La lana di cane è stata finora considerata un prodotto di scarto. Il sottopelo dei cani può essere utilizzato in molti modi nella moda. Ti spieghiamo quanto è sostenibile il tessuto.

Lana di cane: cos'è in realtà?

Il termine "lana di cane" indica il sottopelo pettinato dei cani. È molto fine, soffice e morbido Lanacosì forte Deutschlandfunk Nova qualitativamente con cachemire dovrebbe essere confrontato. Non solo ti tiene più caldo della lana, ma si adatta anche al tuo proprietà di regolazione del clima anche alle rispettive condizioni meteorologiche. La lana di cane è anche conosciuta con il termine "Chiengora". Il francese "chien" significa "cane" in tedesco. Questa sostanza proviene principalmente da cani a pelo lungo, come husky, samoiedi o pastori australiani.

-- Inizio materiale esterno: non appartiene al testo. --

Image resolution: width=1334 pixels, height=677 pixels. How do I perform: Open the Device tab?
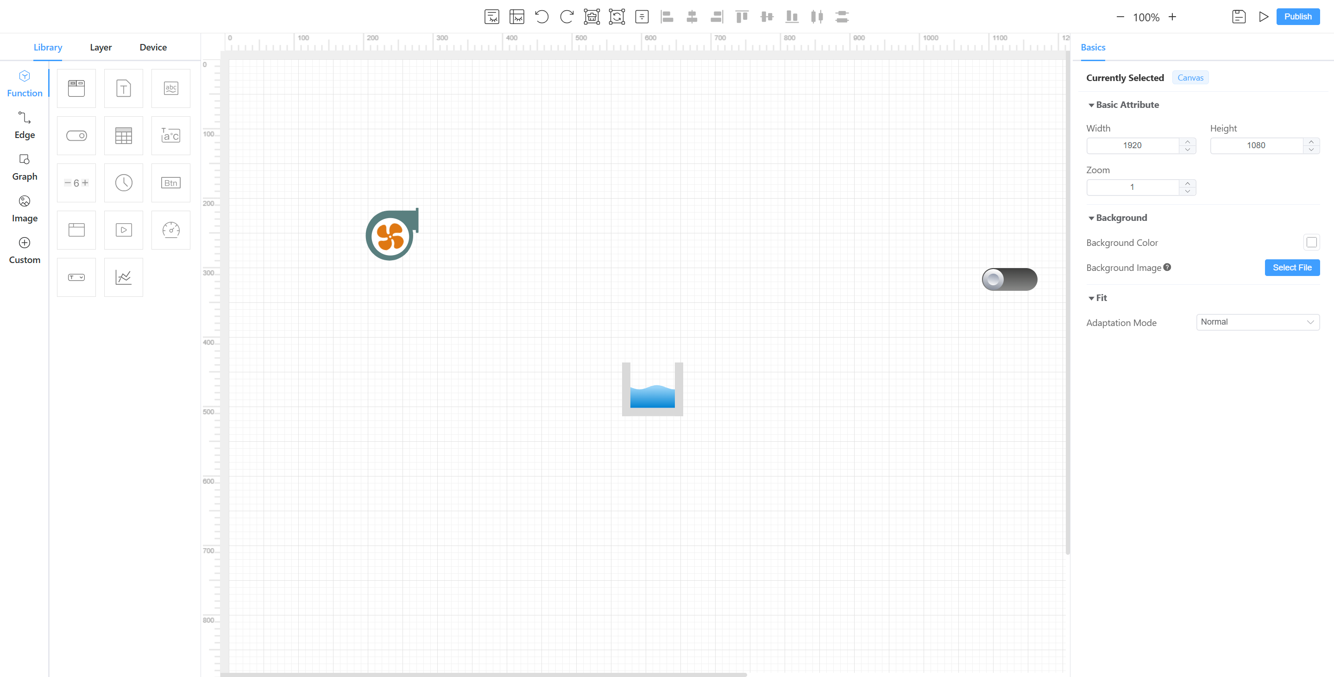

Quando si tratta di toelettatura, i proprietari di cani devono pettinare regolarmente l'interno del sottopelo, cioè il mantello invernale del cane. Questo è l'unico modo per evitare la stuoia. Le giovani imprenditrici Franziska Uhl (ingegnere tessile) e Ann Cathrin Schönrock (stilista) hanno creato il marchio “

modus intarsio" sviluppato. In un'intervista con Deutschlandfunk Nova, Franziska Uhl descrive la lana di cane come segue: "Il sottopelo dei cani è super fine, morbido, quasi persino più morbido e fine del cashmere o del mohair". Pertanto, consigliano anche di lavare i prodotti di Chiengora solo a mano.

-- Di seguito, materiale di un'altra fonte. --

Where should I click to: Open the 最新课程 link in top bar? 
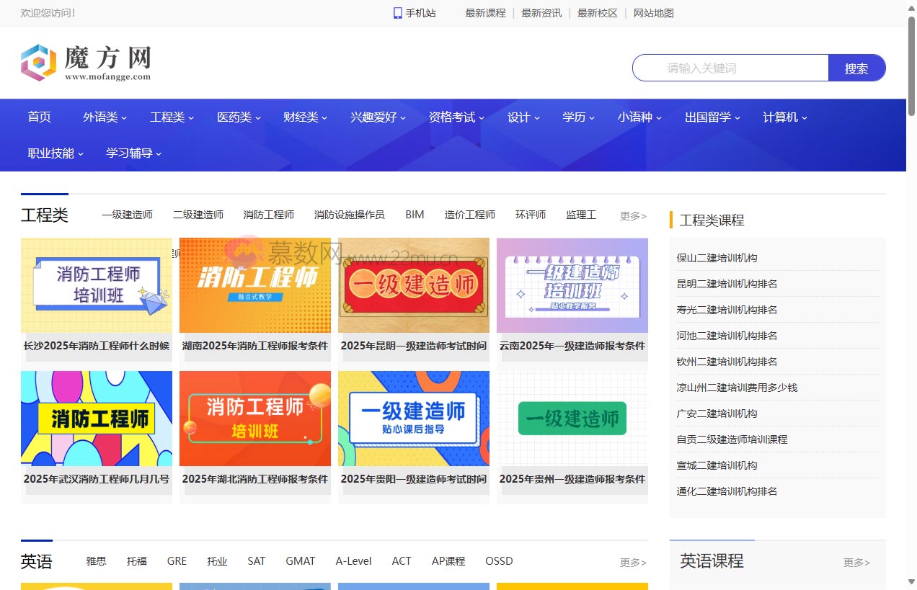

Dalla lana di cane al prodotto finito

Modus intarsia è la prima start-up a vendere i prodotti Chiengora in Germania. L'offerta comprende, ad esempio, cerchietti, cardigan o cuscino. Per la produzione, le due donne sono su donazioni di proprietari e allevatori di cani incaricati di spedire la pelliccia in eccesso dei loro animali domestici al magazzino dell'azienda Potere. Per ogni ingresso, gli imprenditori donano alle organizzazioni per il benessere degli animali come "SOS Dogs Romania ”, e pagare ai donatori un piccolo compenso per non trarne profitto disegno.

Tuttavia, il materiale non è solo fatto di pura lana di cane. Viene invece mischiato anche con la pelliccia di alpaca e pecora merino. Prima che Uhl e Schönrock lavorino la lana del cane, immergerla due volte in acqua e poi lavarla a 40 gradi. Quindi la sostanza sarebbe inodore e adatta anche a chi soffre di allergie, visto le impurità che si Allergia ai peli di animali il grilletto può essere rimosso sulla fibra. A seconda della finalità di lavorazione, la Chiengora finisce poi nella maglieria o nella filatura industriale, dove viene ulteriormente lavorata.

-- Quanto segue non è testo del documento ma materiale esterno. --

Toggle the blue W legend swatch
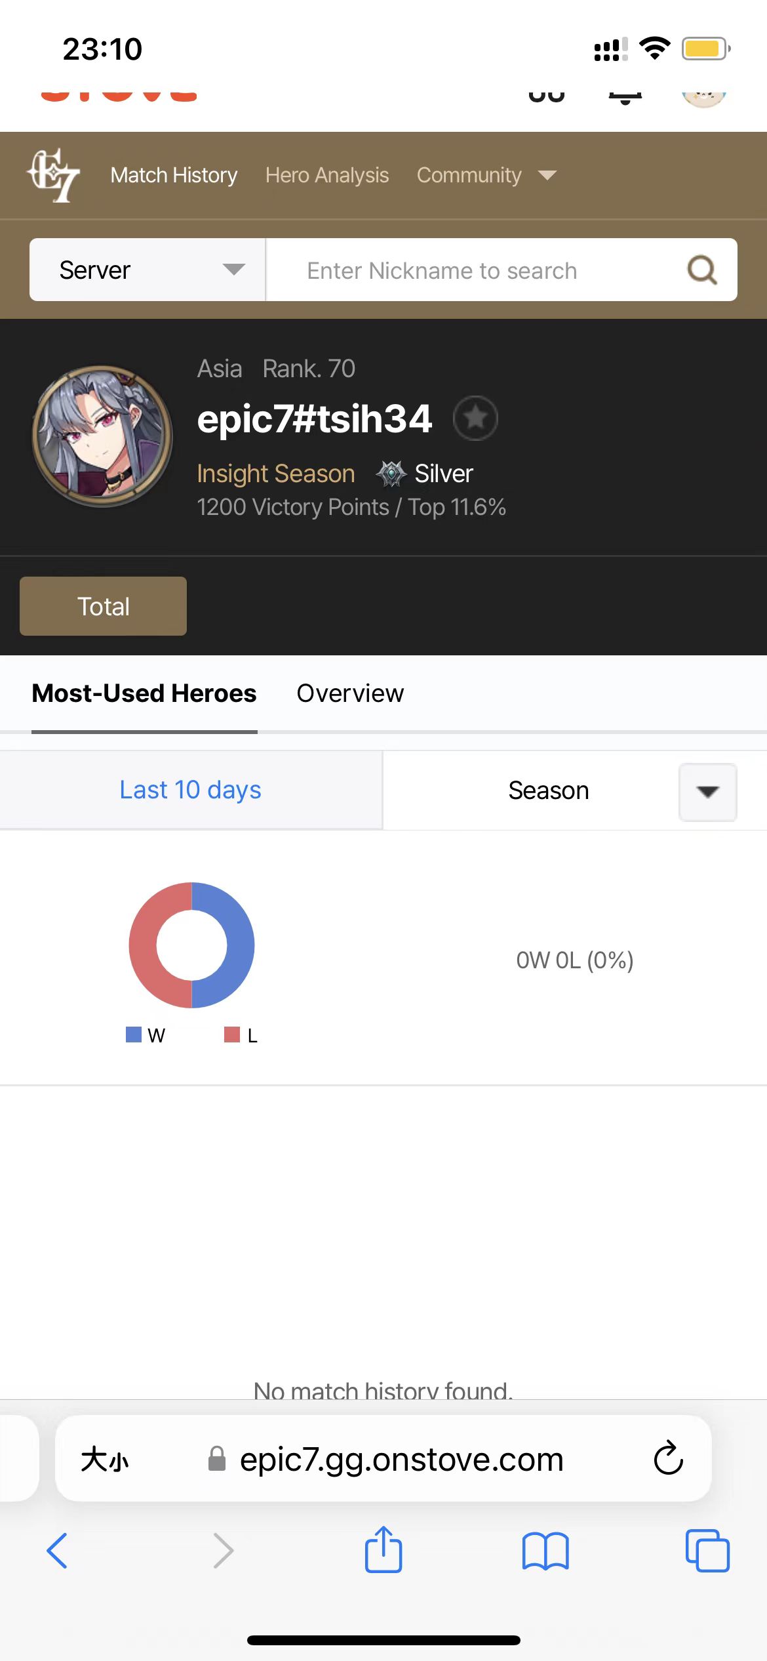The width and height of the screenshot is (767, 1661). (x=134, y=1035)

Ecco quanto è sostenibile Chiengora

Ad esempio, maglioni morbidi e sostenibili possono essere realizzati con lana di cane.
Ad esempio, maglioni morbidi e sostenibili possono essere realizzati con lana di cane.
(Foto: CC0 / Pixabay / MabelAmber)

Riciclando la lana di cane come sottoprodotto della cura della pelliccia, i due fondatori vogliono avviare un ripensamento nell'industria tessile. Non si vuole solo rinegoziare il valore dei prodotti di scarto, ma puntare anche sul benessere degli animali. I seguenti aspetti suggeriscono che Chiengora è un materiale sostenibile:

  • Conserva le risorse: L'idea alla base del modus intarsia è che la lana di cane in eccesso non deve finire nella spazzatura. Invece, l'azienda lo usa per fare vestiti, risparmiando risorse.
  • Nessuna sofferenza animale: A differenza del cashmere, ad esempio, la produzione di lana di cane non provoca sofferenza agli animali. Anche la toelettatura regolare è essenziale per il benessere dell'animale. I prodotti di scarto che vengono creati vengono solo ulteriormente elaborati. Ann Cathrin Schönrock e Franziska Uhl vorrebbero decisamente rinunciare agli allevamenti intensivi.
  • Produzione regionale: Ad eccezione di una filanda nel nord Italia, modus intarsia produce i suoi prodotti esclusivamente in Germania. Uhl e Schönrock accettano anche donazioni dai paesi vicini di Svizzera e Austria. Tuttavia, le vie di trasporto rimangono relativamente brevi e di conseguenza causano meno problemi CO2 rispetto ad altri tessuti.

Il Chiengora è una sostanza la cui materia prima ha ricevuto finora poca attenzione: il pelo di cane. L'utilizzo di questi ora consente di risparmiare sensibilmente risorse e acquistando prodotti regionali si sostengono percorsi di trasporto brevi. Cambiando i vestiti lavare in modo sostenibile e poi asciugalo all'aria invece che nell'asciugatrice, ti godrai a lungo.